Mobile elements

L1 retrotransposition occurs mainly in embryogenesis and creates somatic mosaicism Kano, H. et al. Genes Dev. 23, 1303–1312 (2009)

This paper overturns the view that most L1 retrotransposition occurs in the germ line. Using mice and rats that are transgenic for mouse and human L1 elements under the control of their endogenous promoters, the authors show that, although L1 expression occurs in the germ line, L1 RNAs are also abundant in embryos that do not inherit the coding transgene. Furthermore, they show that most de novo somatic integration of L1 RNA occurs during development, from preimplantation to adulthood, and they speculate about the disease implications of this mosaicism.

Epigenetics

Epigenetic temporal control of mouse Hox genes in vivo Soshnikova, N. & Duboule, D. Science 234, 1320–1323 (2009)

Precise timing of Hox gene activation is essential for vertebrate body patterning. Genes are expressed sequentially across Hox clusters and chromatin modification is implicated in Hox regulation, but the mechanism of the Hox 'clock' is unclear. Soshnikova and Duboule reveal that during mouse tail bud development there is dynamic progression of activating chromatin marks across the Hoxd cluster, which might form the basis for temporal control in vivo. The timing of the activation also depended on the genes being in a contiguous cluster.

Genome instability

A mechanism linking extra centrosomes to chromosomal instability Ganem, N. J. et al. Nature 7 Jun 2009 (doi:10.1038/nature08136)
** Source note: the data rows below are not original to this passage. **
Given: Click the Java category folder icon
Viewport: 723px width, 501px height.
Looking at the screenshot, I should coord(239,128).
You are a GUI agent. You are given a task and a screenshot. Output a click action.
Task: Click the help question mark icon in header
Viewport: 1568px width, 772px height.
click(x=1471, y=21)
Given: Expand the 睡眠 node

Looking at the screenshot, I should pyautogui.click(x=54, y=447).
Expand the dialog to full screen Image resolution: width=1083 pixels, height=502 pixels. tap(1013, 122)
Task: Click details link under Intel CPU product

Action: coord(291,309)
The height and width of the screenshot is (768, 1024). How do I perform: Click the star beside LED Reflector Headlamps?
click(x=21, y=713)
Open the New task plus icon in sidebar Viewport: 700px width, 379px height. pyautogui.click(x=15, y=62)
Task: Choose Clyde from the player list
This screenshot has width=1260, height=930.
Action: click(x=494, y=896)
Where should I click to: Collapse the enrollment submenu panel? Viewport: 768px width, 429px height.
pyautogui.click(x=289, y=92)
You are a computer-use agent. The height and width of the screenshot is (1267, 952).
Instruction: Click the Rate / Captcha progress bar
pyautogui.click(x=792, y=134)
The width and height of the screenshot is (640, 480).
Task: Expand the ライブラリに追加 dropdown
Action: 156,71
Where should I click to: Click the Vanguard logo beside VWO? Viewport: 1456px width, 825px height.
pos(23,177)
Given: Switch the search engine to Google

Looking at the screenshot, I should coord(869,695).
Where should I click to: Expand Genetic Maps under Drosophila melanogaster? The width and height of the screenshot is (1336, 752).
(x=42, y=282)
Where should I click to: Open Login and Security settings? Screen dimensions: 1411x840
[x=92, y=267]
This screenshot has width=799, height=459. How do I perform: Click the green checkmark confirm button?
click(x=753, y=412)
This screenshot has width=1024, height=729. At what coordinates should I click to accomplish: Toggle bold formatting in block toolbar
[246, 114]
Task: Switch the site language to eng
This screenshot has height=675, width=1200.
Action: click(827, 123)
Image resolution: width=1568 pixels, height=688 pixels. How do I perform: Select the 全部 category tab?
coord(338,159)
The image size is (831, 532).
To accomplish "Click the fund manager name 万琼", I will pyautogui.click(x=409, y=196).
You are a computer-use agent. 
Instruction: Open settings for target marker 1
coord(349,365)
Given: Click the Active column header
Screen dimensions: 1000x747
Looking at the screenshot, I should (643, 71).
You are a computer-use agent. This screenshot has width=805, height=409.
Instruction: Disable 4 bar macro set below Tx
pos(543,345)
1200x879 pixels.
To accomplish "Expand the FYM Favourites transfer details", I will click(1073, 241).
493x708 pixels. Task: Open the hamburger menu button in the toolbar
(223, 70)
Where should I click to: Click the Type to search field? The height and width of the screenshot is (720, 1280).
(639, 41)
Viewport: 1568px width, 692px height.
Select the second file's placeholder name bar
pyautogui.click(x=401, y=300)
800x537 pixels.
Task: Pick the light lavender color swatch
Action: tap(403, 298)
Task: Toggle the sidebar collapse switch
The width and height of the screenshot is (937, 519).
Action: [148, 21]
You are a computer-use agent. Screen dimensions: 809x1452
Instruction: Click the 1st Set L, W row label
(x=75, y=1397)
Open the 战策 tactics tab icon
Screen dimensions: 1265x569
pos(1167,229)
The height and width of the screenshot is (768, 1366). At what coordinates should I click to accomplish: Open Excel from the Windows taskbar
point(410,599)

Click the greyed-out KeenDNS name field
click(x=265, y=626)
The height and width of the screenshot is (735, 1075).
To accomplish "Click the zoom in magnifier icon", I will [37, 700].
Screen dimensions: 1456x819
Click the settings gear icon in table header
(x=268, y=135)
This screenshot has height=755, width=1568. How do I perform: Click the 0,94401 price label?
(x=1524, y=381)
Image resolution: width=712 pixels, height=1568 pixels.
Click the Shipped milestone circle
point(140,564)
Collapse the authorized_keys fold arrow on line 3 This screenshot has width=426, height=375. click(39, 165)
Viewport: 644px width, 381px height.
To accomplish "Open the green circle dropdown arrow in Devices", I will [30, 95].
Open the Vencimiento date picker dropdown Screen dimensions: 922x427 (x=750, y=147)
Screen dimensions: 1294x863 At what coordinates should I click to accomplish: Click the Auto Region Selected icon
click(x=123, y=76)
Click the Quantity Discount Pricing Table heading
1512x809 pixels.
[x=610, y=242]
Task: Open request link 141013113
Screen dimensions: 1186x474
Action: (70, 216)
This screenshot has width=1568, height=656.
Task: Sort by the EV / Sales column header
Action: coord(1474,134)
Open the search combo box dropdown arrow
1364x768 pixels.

This study provides the first evidence that extra centrosomes can drive chromosomal instability, suggesting that this mechanism may be important in cancer. The authors generated cells with multiple centrosomes by overexpressing PLK4, a kinase that regulates centrosome replication. Centrosome amplification forced the cells to pass through a multipolar intermediate during replication, in which single kinetochores are attached to microtubules that originate from different poles of the cell. This leads to an increase in lagging chromosomes and chromosomal missegregation at anaphase.

Technology

Doxycycline-dependent photoactivated gene expression in eukaryotic systems Cambridge, S. B. et al. Nature Methods 7 Jun 2009 (doi:10.1038/nmeth.1340)

The authors describe a method for conditional transgene expression that can be used over a range of spatial scales — from single cells to whole organisms. They developed two reversibly inhibited, photoactivatable doxycycline derivatives for use with the Tet-on system, in which expression of the target gene is induced by the binding of a tetracycline-sensitive transactivator. These derivatives can be activated by ultraviolet or two-photon irradiation, allowing inducible gene expression in various systems, including mouse brain cultures, developing embryos and Xenopus laevis tadpoles.